* [Your task] Please repeat, from the entries that follow, the lines from the one containing "Open the 搜索(S) menu" through the one containing "Given: Click the Help question mark icon" exactly, adding nothing.
*** Given records ***
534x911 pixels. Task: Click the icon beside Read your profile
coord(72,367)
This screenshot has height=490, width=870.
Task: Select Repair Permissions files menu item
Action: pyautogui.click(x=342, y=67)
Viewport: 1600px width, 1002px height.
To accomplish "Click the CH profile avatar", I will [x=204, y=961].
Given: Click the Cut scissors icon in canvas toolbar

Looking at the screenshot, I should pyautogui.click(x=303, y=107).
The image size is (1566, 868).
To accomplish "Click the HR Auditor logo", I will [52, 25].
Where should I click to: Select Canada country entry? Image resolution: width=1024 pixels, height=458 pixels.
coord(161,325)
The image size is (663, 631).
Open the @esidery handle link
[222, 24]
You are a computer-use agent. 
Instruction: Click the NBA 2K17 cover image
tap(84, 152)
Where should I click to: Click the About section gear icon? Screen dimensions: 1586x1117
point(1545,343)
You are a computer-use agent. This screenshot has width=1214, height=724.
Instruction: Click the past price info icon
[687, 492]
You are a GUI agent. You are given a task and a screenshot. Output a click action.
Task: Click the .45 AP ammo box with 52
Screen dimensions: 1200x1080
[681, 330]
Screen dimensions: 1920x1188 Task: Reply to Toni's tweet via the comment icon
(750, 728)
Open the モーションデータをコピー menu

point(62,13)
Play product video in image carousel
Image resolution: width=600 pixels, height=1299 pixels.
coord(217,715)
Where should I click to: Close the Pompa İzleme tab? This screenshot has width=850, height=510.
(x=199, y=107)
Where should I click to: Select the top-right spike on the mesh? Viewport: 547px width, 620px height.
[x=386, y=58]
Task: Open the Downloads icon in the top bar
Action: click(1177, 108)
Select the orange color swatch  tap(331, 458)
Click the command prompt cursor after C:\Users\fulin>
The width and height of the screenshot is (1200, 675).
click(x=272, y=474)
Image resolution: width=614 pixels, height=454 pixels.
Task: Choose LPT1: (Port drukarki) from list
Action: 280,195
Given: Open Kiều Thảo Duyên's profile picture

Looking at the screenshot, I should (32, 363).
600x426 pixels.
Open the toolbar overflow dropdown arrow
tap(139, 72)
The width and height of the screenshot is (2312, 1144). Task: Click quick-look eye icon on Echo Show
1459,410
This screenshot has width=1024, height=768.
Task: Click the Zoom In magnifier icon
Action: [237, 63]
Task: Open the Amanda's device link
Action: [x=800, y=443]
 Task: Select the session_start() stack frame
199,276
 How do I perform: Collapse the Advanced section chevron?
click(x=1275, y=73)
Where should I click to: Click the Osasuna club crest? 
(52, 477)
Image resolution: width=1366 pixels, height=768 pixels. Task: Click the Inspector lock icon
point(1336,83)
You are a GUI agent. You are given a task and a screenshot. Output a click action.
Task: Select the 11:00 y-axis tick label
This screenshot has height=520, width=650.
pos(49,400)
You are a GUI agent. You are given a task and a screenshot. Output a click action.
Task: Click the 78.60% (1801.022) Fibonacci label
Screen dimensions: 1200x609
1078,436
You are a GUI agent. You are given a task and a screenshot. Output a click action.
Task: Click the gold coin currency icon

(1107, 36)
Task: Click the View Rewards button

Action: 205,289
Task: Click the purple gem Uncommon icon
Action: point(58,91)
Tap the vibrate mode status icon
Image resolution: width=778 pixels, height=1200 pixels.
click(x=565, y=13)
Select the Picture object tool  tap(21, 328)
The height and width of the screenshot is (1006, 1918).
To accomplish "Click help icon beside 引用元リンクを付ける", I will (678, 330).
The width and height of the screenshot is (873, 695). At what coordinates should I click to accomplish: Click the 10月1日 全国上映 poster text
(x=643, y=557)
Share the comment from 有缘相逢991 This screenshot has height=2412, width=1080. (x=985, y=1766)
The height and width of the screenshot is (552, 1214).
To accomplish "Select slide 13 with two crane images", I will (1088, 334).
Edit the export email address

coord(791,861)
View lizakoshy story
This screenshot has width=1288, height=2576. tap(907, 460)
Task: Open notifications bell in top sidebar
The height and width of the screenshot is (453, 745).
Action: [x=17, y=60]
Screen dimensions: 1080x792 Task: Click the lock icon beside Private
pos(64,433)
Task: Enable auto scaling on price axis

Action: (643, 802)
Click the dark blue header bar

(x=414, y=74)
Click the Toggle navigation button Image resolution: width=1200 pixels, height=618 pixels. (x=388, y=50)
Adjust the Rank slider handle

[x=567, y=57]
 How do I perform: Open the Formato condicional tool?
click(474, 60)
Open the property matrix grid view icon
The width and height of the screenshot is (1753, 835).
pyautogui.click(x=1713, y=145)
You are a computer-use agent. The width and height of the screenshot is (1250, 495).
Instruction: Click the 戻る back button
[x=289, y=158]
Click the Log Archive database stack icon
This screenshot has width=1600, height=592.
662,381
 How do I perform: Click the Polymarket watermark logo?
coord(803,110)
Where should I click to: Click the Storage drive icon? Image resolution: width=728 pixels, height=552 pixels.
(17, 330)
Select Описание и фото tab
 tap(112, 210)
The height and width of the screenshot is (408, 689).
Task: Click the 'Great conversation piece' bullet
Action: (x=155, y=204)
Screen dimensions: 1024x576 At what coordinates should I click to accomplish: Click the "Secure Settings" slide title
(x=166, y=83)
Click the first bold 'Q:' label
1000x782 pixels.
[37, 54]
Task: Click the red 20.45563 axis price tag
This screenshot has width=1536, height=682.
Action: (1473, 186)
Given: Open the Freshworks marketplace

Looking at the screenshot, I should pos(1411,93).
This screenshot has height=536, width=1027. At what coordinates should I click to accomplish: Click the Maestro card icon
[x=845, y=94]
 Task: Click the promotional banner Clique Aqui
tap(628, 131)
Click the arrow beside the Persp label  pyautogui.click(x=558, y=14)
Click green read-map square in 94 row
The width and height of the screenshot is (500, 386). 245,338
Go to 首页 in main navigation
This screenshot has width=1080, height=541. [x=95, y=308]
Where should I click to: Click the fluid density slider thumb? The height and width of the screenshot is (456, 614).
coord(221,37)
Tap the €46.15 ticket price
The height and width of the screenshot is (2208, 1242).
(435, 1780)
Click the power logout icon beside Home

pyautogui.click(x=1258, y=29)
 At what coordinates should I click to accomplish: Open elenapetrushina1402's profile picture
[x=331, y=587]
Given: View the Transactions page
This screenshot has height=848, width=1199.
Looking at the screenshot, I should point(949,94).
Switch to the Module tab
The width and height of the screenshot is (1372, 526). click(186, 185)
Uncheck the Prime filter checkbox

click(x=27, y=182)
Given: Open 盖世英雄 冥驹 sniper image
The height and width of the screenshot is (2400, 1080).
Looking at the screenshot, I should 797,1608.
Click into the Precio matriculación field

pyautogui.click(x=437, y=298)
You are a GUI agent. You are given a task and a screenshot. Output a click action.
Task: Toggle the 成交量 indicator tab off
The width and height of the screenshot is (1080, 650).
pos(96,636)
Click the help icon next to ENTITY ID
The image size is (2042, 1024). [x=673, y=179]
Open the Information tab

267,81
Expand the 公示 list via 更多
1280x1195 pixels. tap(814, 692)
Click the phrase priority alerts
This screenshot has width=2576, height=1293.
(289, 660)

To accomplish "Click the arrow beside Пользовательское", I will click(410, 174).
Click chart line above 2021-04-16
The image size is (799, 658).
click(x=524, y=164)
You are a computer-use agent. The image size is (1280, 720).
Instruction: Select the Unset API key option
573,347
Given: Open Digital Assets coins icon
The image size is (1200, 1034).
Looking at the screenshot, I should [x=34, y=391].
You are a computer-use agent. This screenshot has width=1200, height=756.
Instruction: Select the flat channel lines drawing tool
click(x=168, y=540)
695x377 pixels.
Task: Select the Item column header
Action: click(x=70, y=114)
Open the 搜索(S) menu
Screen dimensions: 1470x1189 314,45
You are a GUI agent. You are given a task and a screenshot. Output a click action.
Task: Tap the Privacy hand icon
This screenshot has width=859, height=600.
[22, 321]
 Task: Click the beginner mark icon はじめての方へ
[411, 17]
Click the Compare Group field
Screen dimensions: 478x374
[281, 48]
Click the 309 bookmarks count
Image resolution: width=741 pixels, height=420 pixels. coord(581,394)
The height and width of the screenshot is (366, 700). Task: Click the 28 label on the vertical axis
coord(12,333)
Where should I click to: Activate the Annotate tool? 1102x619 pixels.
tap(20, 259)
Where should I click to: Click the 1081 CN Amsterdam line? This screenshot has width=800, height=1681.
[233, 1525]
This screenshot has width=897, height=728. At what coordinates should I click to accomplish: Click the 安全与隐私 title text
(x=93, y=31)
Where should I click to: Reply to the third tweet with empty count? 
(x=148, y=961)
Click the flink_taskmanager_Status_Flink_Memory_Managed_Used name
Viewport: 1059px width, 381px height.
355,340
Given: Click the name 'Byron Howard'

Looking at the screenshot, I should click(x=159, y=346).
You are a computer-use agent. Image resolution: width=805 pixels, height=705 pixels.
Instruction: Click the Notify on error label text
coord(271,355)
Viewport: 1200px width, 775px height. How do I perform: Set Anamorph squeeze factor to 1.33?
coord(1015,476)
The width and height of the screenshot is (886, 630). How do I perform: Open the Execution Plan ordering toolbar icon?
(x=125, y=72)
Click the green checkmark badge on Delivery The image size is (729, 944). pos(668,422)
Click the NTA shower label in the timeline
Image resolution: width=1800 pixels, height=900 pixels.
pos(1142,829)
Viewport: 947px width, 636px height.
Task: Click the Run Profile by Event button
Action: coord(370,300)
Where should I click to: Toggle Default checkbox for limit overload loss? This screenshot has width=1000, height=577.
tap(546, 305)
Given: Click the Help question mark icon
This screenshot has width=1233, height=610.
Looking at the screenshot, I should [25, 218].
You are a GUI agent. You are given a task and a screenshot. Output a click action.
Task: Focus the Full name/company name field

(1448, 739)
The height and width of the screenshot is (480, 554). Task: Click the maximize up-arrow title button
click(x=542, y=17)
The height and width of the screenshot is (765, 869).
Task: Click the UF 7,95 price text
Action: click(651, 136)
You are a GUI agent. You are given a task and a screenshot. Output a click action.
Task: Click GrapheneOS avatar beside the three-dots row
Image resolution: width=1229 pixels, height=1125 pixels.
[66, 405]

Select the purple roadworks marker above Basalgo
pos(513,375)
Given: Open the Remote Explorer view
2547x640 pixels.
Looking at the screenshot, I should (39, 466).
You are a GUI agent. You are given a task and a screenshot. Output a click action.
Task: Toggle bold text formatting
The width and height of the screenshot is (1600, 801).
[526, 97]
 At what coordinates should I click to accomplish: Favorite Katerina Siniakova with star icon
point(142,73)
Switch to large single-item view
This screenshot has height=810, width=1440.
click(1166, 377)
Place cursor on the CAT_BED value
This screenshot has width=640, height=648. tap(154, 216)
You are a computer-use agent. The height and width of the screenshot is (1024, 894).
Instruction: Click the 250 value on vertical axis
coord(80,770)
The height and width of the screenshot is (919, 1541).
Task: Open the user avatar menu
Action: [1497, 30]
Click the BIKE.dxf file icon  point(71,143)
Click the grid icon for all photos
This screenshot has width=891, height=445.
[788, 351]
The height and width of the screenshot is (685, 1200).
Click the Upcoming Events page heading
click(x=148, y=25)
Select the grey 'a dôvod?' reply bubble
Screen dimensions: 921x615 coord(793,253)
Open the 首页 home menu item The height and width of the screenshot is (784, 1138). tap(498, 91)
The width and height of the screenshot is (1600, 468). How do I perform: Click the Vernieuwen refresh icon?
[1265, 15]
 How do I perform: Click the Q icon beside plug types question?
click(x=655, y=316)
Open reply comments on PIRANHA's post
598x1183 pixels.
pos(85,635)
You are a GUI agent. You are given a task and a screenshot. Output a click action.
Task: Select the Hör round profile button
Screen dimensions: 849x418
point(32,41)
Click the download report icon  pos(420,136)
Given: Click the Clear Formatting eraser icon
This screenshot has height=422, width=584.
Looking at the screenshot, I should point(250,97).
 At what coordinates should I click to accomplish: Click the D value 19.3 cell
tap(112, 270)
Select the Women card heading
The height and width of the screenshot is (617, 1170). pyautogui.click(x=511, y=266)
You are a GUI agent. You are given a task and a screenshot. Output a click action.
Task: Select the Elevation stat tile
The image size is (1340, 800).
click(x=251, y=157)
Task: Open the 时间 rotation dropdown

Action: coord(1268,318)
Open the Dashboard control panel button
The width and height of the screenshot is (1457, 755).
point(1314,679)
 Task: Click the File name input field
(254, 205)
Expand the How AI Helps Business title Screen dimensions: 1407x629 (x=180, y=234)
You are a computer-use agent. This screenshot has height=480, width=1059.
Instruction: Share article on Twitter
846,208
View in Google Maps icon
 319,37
*** End of Given records ***
* [Solution to this task]
Open the 搜索(S) menu
Screen dimensions: 1470x1189 314,45
You are a GUI agent. You are given a task and a screenshot. Output a click action.
Task: Tap the Privacy hand icon
This screenshot has width=859, height=600.
[22, 321]
 Task: Click the beginner mark icon はじめての方へ
[411, 17]
Click the Compare Group field
Screen dimensions: 478x374
[281, 48]
Click the 309 bookmarks count
Image resolution: width=741 pixels, height=420 pixels. coord(581,394)
The height and width of the screenshot is (366, 700). Task: Click the 28 label on the vertical axis
coord(12,333)
Where should I click to: Activate the Annotate tool? 1102x619 pixels.
tap(20, 259)
Where should I click to: Click the 1081 CN Amsterdam line? This screenshot has width=800, height=1681.
[233, 1525]
This screenshot has width=897, height=728. At what coordinates should I click to accomplish: Click the 安全与隐私 title text
(x=93, y=31)
Where should I click to: Reply to the third tweet with empty count? 
(x=148, y=961)
Click the flink_taskmanager_Status_Flink_Memory_Managed_Used name
Viewport: 1059px width, 381px height.
355,340
Given: Click the name 'Byron Howard'

Looking at the screenshot, I should click(x=159, y=346).
You are a computer-use agent. Image resolution: width=805 pixels, height=705 pixels.
Instruction: Click the Notify on error label text
coord(271,355)
Viewport: 1200px width, 775px height. How do I perform: Set Anamorph squeeze factor to 1.33?
coord(1015,476)
The width and height of the screenshot is (886, 630). How do I perform: Open the Execution Plan ordering toolbar icon?
(x=125, y=72)
Click the green checkmark badge on Delivery The image size is (729, 944). pos(668,422)
Click the NTA shower label in the timeline
Image resolution: width=1800 pixels, height=900 pixels.
pos(1142,829)
Viewport: 947px width, 636px height.
Task: Click the Run Profile by Event button
Action: coord(370,300)
Where should I click to: Toggle Default checkbox for limit overload loss? This screenshot has width=1000, height=577.
tap(546, 305)
Given: Click the Help question mark icon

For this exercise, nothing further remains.